From Soviet comparisons to accusations of authoritarianism, mainstream coverage of Russia’s presidential election has barely changed since 2004, though mentions of the UK spy poisoning scandal did add a fresh layer of insinuation.
As Putin was thanking his supporters for a landslide victory from the stage in Red Square, Western outlets rolled out long, pre-written news stories, liberally mixing reporting and opinion.
“The vote was tainted by widespread reports of ballot-box stuffing and forced voting, but the complaints will likely do little to undermine Putin,” wrote AP’s lead report. “The Russian leader’s popularity remains high despite his suppression of dissent and reproach from the West over Russia’s increasingly aggressive stance in world affairs and alleged interference in the 2016 U.S. election.”
The Washington Post called Sunday’s vote an “elaborate presidential-election-day spectacle” that sought “to legitimize the election,” which “critics described as a charade,” by boosting the turnout as “a lack of suspense or popular opposition candidates threatened to keep people home.”
Calling the election a “hollow exercise,” the New York Times reached for the most predictable of parallels.
“Gone were the Soviet days when there was just one name on the ballot and the winner habitually harvested 99 percent of the vote. The spirit was similar, however, with pictures of Mr. Putin and his campaign slogan, ‘Strong president, strong Russia,’ blanketing the country,” it wrote.
In its top report. CNN said that Putin “seeks tighter grip on power,” while also reminding its readers that “he is already the country’s longest-serving leader since the Soviet dictator Joseph Stalin” (which is not actually true – that would be Leonid Brezhnev). CNN added that Putin is “banking on confrontation with international players this election.”
Rupert Murdoch’s News Corp Australia didn’t even bother with such nuances, calling Putin a straight-up “dictator,” though the article was later amended to merely describe the vote as “inevitable.”
For the Guardian, “paradoxically, the first order of business now… is for Putin to set up an escape plan.”
“Kremlin politics have become a bloodsport,” wrote Andrew Roth, the Guardian’s correspondent for Moscow. “With a shrinking economy [also untrue] and elites manoeuvring before a possible succession battle, the knives are out.”

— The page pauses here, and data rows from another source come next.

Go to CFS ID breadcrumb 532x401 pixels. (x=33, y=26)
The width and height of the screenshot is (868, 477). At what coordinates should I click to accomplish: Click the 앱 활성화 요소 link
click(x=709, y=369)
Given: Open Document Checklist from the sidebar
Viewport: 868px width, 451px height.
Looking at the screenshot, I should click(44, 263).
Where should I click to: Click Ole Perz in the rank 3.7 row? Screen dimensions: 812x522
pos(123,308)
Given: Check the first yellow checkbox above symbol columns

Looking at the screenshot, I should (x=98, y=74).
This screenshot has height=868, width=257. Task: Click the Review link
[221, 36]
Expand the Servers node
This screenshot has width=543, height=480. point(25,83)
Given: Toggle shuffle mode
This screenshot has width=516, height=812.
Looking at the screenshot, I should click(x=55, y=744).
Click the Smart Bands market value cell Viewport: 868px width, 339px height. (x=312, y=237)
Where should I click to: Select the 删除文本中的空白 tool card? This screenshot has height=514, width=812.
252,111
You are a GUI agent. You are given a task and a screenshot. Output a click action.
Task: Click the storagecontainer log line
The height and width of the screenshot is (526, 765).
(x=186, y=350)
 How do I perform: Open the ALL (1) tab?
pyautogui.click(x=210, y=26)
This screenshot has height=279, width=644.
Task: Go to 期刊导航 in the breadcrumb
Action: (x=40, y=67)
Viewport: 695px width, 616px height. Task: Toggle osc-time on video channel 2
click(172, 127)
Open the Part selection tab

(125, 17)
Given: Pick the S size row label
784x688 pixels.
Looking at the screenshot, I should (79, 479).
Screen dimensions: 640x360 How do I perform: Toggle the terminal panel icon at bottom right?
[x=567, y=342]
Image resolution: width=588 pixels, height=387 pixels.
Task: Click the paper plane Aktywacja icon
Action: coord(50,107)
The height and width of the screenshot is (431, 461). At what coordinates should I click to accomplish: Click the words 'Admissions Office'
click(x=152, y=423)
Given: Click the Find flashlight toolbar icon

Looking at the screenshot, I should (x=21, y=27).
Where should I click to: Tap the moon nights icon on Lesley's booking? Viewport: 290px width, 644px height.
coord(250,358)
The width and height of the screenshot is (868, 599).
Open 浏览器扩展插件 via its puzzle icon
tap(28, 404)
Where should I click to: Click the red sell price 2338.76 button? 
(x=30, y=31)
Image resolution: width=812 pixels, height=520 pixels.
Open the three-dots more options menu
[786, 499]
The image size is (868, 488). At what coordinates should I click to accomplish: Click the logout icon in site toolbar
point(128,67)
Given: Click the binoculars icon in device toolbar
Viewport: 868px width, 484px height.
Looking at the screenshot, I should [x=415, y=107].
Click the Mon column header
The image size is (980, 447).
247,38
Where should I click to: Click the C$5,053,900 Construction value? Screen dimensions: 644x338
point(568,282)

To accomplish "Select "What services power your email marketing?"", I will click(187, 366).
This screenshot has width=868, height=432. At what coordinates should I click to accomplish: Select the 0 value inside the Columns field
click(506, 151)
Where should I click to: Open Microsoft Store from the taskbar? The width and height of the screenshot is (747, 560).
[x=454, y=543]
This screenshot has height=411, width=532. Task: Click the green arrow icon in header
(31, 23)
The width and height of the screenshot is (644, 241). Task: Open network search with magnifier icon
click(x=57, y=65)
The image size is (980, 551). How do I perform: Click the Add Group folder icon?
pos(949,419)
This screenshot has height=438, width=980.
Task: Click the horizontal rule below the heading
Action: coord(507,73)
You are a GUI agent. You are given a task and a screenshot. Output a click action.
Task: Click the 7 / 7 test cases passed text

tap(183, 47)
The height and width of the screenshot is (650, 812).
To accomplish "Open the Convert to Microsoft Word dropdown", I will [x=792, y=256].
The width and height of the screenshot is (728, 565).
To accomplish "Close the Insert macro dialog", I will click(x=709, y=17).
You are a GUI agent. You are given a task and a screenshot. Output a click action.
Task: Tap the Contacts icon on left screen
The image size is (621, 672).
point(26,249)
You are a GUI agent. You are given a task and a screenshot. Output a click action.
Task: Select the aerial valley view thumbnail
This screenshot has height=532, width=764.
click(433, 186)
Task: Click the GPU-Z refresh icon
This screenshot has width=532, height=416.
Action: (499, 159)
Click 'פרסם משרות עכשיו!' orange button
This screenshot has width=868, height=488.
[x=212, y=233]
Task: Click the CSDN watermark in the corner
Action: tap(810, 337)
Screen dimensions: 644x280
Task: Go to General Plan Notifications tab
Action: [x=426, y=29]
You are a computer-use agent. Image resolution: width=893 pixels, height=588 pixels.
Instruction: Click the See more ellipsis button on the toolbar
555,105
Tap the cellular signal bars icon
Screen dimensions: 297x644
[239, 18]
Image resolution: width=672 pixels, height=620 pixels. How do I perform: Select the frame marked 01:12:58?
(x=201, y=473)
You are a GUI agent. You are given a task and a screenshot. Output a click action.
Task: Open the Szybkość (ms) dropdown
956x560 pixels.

This year, the usual analysis was also sprinkled with allegations that a Moscow agent poisoned Sergei Skripal with the toxin “Novichok, a gruesome calling card” to provoke a British response, according to the Guardian.
“A row with London can do Putin no harm, especially among voters who share his uncompromising nationalist worldview and his smouldering sense of victimhood,” an article in the Guardian said this week.
“The diplomatic crisis this poisoning case has caused may help him get more people into polling booths,” echoed Australia’s ABC.